======== Provided material ========
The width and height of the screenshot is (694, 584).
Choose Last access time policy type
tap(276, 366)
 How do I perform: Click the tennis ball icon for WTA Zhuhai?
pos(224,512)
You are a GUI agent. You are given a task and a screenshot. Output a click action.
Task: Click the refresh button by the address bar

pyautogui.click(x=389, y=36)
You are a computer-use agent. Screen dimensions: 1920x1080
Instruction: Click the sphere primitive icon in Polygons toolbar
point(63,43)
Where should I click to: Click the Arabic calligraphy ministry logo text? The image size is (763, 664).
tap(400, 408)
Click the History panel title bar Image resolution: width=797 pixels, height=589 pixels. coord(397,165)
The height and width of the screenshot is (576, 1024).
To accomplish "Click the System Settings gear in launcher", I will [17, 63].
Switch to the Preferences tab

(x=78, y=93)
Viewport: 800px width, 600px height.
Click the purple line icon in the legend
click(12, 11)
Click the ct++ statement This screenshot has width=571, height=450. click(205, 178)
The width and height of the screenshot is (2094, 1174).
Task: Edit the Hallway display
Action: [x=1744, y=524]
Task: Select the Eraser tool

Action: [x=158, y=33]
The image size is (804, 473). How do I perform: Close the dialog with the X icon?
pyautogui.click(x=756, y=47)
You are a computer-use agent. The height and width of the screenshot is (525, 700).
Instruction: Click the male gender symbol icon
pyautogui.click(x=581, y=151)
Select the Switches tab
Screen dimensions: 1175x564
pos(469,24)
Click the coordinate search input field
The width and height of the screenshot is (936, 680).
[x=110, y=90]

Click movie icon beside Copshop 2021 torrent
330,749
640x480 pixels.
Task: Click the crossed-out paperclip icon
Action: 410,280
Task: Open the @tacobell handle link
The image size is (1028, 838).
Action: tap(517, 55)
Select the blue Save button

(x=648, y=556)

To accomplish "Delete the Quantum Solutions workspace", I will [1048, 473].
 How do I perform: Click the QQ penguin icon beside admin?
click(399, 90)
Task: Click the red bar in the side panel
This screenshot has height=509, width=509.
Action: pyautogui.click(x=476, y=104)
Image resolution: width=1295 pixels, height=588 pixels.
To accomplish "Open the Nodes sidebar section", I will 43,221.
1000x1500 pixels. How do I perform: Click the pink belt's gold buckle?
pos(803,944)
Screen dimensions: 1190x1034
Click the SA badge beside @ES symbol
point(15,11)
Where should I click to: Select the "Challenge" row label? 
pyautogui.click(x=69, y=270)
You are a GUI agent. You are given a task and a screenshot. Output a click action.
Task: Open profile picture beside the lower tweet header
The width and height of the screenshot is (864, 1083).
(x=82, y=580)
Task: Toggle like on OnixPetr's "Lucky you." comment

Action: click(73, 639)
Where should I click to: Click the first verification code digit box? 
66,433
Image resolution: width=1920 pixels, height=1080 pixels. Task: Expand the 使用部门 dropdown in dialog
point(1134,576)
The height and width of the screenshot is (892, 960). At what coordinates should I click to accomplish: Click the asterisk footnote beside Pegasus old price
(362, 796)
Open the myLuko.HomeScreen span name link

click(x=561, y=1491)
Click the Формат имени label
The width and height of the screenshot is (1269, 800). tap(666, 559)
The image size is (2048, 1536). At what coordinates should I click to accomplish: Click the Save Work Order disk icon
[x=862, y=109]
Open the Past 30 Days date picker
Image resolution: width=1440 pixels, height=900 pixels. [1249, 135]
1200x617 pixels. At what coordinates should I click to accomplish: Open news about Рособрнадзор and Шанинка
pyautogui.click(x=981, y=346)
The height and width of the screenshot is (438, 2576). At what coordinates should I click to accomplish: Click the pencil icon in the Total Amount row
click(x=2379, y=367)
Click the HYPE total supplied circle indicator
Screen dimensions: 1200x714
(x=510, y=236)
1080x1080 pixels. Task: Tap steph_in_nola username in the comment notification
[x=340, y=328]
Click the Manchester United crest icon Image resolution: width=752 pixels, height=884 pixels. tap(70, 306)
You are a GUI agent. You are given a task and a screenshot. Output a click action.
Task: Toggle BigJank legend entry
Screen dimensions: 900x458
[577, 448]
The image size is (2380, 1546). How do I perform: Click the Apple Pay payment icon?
========
Work to do >> Recast all of the records above as a JSON list of strings, with one string for each line and blank lines omitted.

Response below >>
[
  "The width and height of the screenshot is (694, 584).",
  "Choose Last access time policy type",
  "tap(276, 366)",
  " How do I perform: Click the tennis ball icon for WTA Zhuhai?",
  "pos(224,512)",
  "You are a GUI agent. You are given a task and a screenshot. Output a click action.",
  "Task: Click the refresh button by the address bar",
  "pyautogui.click(x=389, y=36)",
  "You are a computer-use agent. Screen dimensions: 1920x1080",
  "Instruction: Click the sphere primitive icon in Polygons toolbar",
  "point(63,43)",
  "Where should I click to: Click the Arabic calligraphy ministry logo text? The image size is (763, 664).",
  "tap(400, 408)",
  "Click the History panel title bar Image resolution: width=797 pixels, height=589 pixels. coord(397,165)",
  "The height and width of the screenshot is (576, 1024).",
  "To accomplish \"Click the System Settings gear in launcher\", I will [17, 63].",
  "Switch to the Preferences tab",
  "(x=78, y=93)",
  "Viewport: 800px width, 600px height.",
  "Click the purple line icon in the legend",
  "click(12, 11)",
  "Click the ct++ statement This screenshot has width=571, height=450. click(205, 178)",
  "The width and height of the screenshot is (2094, 1174).",
  "Task: Edit the Hallway display",
  "Action: [x=1744, y=524]",
  "Task: Select the Eraser tool",
  "Action: [x=158, y=33]",
  "The image size is (804, 473). How do I perform: Close the dialog with the X icon?",
  "pyautogui.click(x=756, y=47)",
  "You are a computer-use agent. The height and width of the screenshot is (525, 700).",
  "Instruction: Click the male gender symbol icon",
  "pyautogui.click(x=581, y=151)",
  "Select the Switches tab",
  "Screen dimensions: 1175x564",
  "pos(469,24)",
  "Click the coordinate search input field",
  "The width and height of the screenshot is (936, 680).",
  "[x=110, y=90]",
  "Click movie icon beside Copshop 2021 torrent",
  "330,749",
  "640x480 pixels.",
  "Task: Click the crossed-out paperclip icon",
  "Action: 410,280",
  "Task: Open the @tacobell handle link",
  "The image size is (1028, 838).",
  "Action: tap(517, 55)",
  "Select the blue Save button",
  "(x=648, y=556)",
  "To accomplish \"Delete the Quantum Solutions workspace\", I will [1048, 473].",
  " How do I perform: Click the QQ penguin icon beside admin?",
  "click(399, 90)",
  "Task: Click the red bar in the side panel",
  "This screenshot has height=509, width=509.",
  "Action: pyautogui.click(x=476, y=104)",
  "Image resolution: width=1295 pixels, height=588 pixels.",
  "To accomplish \"Open the Nodes sidebar section\", I will 43,221.",
  "1000x1500 pixels. How do I perform: Click the pink belt's gold buckle?",
  "pos(803,944)",
  "Screen dimensions: 1190x1034",
  "Click the SA badge beside @ES symbol",
  "point(15,11)",
  "Where should I click to: Select the \"Challenge\" row label? ",
  "pyautogui.click(x=69, y=270)",
  "You are a GUI agent. You are given a task and a screenshot. Output a click action.",
  "Task: Open profile picture beside the lower tweet header",
  "The width and height of the screenshot is (864, 1083).",
  "(x=82, y=580)",
  "Task: Toggle like on OnixPetr's \"Lucky you.\" comment",
  "Action: click(73, 639)",
  "Where should I click to: Click the first verification code digit box? ",
  "66,433",
  "Image resolution: width=1920 pixels, height=1080 pixels. Task: Expand the 使用部门 dropdown in dialog",
  "point(1134,576)",
  "The height and width of the screenshot is (892, 960). At what coordinates should I click to accomplish: Click the asterisk footnote beside Pegasus old price",
  "(362, 796)",
  "Open the myLuko.HomeScreen span name link",
  "click(x=561, y=1491)",
  "Click the Формат имени label",
  "The width and height of the screenshot is (1269, 800). tap(666, 559)",
  "The image size is (2048, 1536). At what coordinates should I click to accomplish: Click the Save Work Order disk icon",
  "[x=862, y=109]",
  "Open the Past 30 Days date picker",
  "Image resolution: width=1440 pixels, height=900 pixels. [1249, 135]",
  "1200x617 pixels. At what coordinates should I click to accomplish: Open news about Рособрнадзор and Шанинка",
  "pyautogui.click(x=981, y=346)",
  "The height and width of the screenshot is (438, 2576). At what coordinates should I click to accomplish: Click the pencil icon in the Total Amount row",
  "click(x=2379, y=367)",
  "Click the HYPE total supplied circle indicator",
  "Screen dimensions: 1200x714",
  "(x=510, y=236)",
  "1080x1080 pixels. Task: Tap steph_in_nola username in the comment notification",
  "[x=340, y=328]",
  "Click the Manchester United crest icon Image resolution: width=752 pixels, height=884 pixels. tap(70, 306)",
  "You are a GUI agent. You are given a task and a screenshot. Output a click action.",
  "Task: Toggle BigJank legend entry",
  "Screen dimensions: 900x458",
  "[577, 448]",
  "The image size is (2380, 1546). How do I perform: Click the Apple Pay payment icon?"
]